▶ Parts of the exercise
1. In the article on unusual northern Illinois place names, whom does L.R.A. Drive in Aurora memorialize?
2. Carry on the article about odd place names in northern Illinois, picking up after its final paragraph below.

▶ Document section
━━━━━━━━━━
Like a Mortimer among Mikes, some place names stand out from the crowd of Main Streets and Park Avenues, Lake Streets and Maple Drives.
Imaginative and sometimes puzzling geographic designations dot the landscape of northern Illinois, verbal substitutes for the dramatic mountains and canyons that inspire vivid names in other parts of the world.
We have our abundance of Prairie Avenues and Madison Streets, but we also have some head-scratchers. Among them are two street names that read more like monograms: L.R.A. Drive in Aurora and L.E.M. Drive in Round Lake. One memorializes Lillian R. Alschuler, wife of an attorney and developer in the 1920s, while the other refers to an essential component of the Apollo moon missions, the Lunar Excursion Module. Then there are the names that seem ordinary but reveal odd twists on closer inspection. Glenview, for one, sounds simple enough, but it turns out that the particular glen view the name commemorates is the one from the upstairs windows at early resident Hugh Burnham’s house.
There’s enough repetition on local maps–Downers Grove, Sugar Grove, Buffalo Grove, Elk Grove, Long Grove, and Fox River Grove leap to mind, followed by Palos Park, Palos Heights and Palos Hills. (Odd that there’s no Palos Grove. . . .)
Here, instead, is a map of the oddities: the names that do more than describe a place, hark back to some other place or recycle a historical name.
One giant step for trailer parks: In the late 1960s and early 1970s, when Americans were in thrall with NASA’s lunar missions, Rudolph Magna Sr. and Al Valentin were developing a mobile-home park in Round Lake. Magna, his partner recalls, was caught up in it all when he was naming streets in the development, Cambridge Courts. He gave them labels like Apollo Court, Orbiter Drive, Moon Rover Drive, Lunar Drive and NASA Circle. (Rudy Magna Sr. later served as mayor of Round Lake. He died in November 1996. His son, also named Rudy, is the attorney for the Round Lake Sanitary District, with which Valentin has been associated since the late 1960s.)
━━━━━━━━━━
▶ Rows
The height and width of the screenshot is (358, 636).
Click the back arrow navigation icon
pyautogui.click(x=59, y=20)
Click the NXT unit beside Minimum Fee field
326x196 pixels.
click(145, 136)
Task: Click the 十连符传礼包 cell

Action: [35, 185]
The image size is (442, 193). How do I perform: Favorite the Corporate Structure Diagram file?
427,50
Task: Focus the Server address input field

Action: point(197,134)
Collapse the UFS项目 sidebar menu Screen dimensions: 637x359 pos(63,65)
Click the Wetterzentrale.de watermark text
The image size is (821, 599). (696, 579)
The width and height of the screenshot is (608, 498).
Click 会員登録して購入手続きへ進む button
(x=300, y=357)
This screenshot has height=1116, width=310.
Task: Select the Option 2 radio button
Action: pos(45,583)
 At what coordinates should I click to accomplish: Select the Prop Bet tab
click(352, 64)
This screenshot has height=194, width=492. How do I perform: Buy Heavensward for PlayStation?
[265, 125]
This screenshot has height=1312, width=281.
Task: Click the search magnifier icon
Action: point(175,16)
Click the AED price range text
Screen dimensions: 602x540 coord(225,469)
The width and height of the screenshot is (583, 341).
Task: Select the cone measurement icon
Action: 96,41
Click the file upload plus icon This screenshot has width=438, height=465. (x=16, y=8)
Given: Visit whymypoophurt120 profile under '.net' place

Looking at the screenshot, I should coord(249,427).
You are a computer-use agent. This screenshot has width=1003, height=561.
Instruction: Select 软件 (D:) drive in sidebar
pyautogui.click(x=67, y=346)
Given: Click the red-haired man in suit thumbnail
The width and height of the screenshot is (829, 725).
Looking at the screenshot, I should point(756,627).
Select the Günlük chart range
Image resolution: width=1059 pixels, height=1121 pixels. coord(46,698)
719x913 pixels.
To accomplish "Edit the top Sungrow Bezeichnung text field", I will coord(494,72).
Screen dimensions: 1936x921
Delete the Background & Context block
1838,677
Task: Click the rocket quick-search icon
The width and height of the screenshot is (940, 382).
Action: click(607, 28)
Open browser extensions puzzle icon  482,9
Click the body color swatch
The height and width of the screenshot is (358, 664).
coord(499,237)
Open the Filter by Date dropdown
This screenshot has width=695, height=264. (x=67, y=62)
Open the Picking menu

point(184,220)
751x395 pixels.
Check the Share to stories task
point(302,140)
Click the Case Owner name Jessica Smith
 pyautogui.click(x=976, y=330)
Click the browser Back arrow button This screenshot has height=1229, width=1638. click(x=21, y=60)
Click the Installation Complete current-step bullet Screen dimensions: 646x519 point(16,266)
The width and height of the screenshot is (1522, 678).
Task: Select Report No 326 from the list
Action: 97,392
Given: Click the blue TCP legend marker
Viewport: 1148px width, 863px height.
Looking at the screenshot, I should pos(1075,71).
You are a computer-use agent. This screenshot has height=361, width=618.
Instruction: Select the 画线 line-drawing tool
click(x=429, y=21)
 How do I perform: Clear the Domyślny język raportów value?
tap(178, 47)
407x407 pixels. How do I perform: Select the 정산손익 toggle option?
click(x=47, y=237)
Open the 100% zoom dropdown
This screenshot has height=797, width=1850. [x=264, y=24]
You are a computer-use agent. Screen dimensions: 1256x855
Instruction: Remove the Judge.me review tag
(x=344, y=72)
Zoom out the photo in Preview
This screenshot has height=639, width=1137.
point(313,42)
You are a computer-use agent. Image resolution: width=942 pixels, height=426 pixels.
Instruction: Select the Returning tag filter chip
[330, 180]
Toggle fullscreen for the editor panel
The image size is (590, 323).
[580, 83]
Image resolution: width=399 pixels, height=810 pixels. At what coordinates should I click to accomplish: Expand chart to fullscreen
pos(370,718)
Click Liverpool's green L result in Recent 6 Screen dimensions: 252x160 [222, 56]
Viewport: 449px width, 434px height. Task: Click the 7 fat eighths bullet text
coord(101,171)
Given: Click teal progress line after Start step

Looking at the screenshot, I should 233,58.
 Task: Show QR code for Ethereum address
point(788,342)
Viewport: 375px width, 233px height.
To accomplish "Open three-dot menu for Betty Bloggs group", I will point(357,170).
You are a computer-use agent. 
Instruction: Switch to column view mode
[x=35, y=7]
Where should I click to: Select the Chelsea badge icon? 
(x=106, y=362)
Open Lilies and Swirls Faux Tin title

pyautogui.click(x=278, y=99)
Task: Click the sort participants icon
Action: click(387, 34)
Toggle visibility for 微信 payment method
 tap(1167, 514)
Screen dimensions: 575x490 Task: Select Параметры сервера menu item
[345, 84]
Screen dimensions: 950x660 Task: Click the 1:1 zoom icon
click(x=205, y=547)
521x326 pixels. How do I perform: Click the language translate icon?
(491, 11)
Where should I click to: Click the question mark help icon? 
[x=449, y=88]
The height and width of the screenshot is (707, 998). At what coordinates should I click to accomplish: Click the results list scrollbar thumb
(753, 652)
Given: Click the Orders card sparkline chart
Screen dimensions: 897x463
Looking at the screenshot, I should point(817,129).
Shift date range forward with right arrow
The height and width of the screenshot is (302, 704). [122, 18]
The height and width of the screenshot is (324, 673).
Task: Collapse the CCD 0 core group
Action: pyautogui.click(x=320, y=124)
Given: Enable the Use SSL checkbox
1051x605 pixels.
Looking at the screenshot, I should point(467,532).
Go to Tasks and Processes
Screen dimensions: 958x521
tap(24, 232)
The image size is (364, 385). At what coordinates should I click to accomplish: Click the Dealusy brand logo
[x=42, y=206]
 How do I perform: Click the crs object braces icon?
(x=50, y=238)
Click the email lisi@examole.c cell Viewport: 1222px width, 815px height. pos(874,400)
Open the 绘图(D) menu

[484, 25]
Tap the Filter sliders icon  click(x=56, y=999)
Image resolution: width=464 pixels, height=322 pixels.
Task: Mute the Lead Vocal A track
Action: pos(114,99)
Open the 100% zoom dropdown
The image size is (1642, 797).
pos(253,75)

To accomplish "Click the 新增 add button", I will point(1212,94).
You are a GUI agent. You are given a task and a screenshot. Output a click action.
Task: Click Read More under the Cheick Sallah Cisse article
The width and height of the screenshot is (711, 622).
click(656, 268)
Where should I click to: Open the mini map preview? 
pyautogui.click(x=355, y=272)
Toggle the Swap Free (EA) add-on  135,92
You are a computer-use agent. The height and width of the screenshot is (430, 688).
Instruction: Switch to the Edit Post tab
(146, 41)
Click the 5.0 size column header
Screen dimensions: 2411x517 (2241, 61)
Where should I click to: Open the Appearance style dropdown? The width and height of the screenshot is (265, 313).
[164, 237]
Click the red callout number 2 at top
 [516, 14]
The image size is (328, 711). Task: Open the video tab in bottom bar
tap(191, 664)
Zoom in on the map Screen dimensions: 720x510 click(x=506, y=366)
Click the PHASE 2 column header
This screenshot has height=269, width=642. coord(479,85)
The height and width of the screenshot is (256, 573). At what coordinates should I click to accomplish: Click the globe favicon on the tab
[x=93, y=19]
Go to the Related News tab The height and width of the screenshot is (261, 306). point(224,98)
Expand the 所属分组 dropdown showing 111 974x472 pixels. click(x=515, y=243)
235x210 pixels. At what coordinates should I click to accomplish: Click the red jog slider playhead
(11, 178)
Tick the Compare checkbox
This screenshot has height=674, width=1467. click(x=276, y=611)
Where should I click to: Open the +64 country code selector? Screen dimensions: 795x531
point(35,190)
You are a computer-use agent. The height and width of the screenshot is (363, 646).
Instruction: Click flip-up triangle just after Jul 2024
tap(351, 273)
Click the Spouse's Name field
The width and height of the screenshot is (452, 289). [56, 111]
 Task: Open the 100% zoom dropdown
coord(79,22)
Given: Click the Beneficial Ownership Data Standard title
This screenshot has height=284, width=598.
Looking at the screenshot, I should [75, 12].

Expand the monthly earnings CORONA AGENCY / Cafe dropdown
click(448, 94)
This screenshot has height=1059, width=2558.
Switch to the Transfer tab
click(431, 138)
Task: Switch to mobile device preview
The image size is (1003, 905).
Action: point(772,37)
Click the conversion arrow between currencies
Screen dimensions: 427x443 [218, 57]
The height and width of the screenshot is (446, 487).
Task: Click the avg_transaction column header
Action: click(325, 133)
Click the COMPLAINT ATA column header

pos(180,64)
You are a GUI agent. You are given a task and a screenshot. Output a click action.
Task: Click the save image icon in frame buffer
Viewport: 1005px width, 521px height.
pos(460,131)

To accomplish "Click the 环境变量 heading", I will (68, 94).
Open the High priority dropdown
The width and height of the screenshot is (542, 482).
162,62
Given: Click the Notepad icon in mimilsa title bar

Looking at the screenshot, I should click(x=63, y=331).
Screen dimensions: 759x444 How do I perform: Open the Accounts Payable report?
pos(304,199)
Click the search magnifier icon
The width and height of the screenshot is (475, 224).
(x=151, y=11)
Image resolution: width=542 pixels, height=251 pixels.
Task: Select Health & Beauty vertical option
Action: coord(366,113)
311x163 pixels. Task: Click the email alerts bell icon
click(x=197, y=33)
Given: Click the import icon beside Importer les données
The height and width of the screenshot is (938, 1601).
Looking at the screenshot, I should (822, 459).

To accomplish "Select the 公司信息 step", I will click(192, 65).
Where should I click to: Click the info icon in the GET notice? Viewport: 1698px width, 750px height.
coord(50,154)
━━━━━━━━━━
▶ Responses per task
1. Lillian R. Alschuler, the wife of an attorney and developer in the 1920s.

2.
Where you can Seymour trees: Although a lovely waterfall spills over weathered slabs of rock in the tract of forest preserve called Waterfall Glen, that’s not the source from which the name flows. Instead, the doughnut-shaped green belt surrounding Argonne National Laboratory south of Darien is named for Seymour “Bud” Waterfall, onetime president of the DuPage County Forest Preserve board.
Romeo and . . . Joliet: In the first half of the 19th Century, the city of Joliet was named Juliet. Depending on whom you ask, the name came either from Shakespeare’s play or from a settler with a daughter named Juliet. Either way, settlers of another town a few miles north on the Des Plaines River named their place Romeo to give Juliet a companion.
But in 1845 leaders of Juliet changed the name to Joliet to honor the voyageur Louis Jolliet. (The misspelling was compounded over a century later with the opening of the Louis Joliet Mall.)
In 1895, Romeo was incorporated as Romeoville.
Some people say this tale is the height of romantic drivel, of course. But it’s great trivia, nevertheless.
Hollywood boulevards: In the 1920s, developer S.H. Bartlett touted a rural area north of Waukegan as a tranquil retreat from Chicago’s hustle. A movie fan, he named the streets he laid out in Beach Park after Hollywood luminaries of the era: Chaney, Chaplin, Fairbanks, Griffith, Hart, Pickford and Talmadge.
Hollywood boulevards–the sequel: Hanover Park’s tribute to movie stars is a double feature. Two separate subdivisions in the town, which is immediately west of Schaumburg, have celebrity street names. (There’s no record in town of why so many actors were honored; they were all named over two decades ago by developers who are now out of business.)
One subdivision has a ring of cul-de-sacs named Cooper, Crawford, Crosby, Gable, Garland, Grant, Monroe and Turner. To its east is a development where the streets are named Barrymore, Chaplin, Curtis, Fonda, Garbo, Niven, MacLaine, Redford, Rooney, Sinatra and Tracy. Plus these two oddities: Between Barrymore and Tracy is Stairway Drive (Sure, you’ve seen ALL his movies!); and a few blocks away lies Lemon Lane–either a misspelled tribute to Jack Lemmon or a comment on some of the movies these other Hollywood honorees made.
BTFL DWNTWN FRVG: The biggest town name in the region belongs to one of our littlest towns: Fox River Valley Gardens, or FRVG, as village president Jack Motley likes to call it. Dating from the 1930s, the name refers to the fertile farmland irrigated by a system of channels off the Fox. The four-word moniker is such a mouthful that the municipality’s receptionist answers the phone with only “The Village Hall.”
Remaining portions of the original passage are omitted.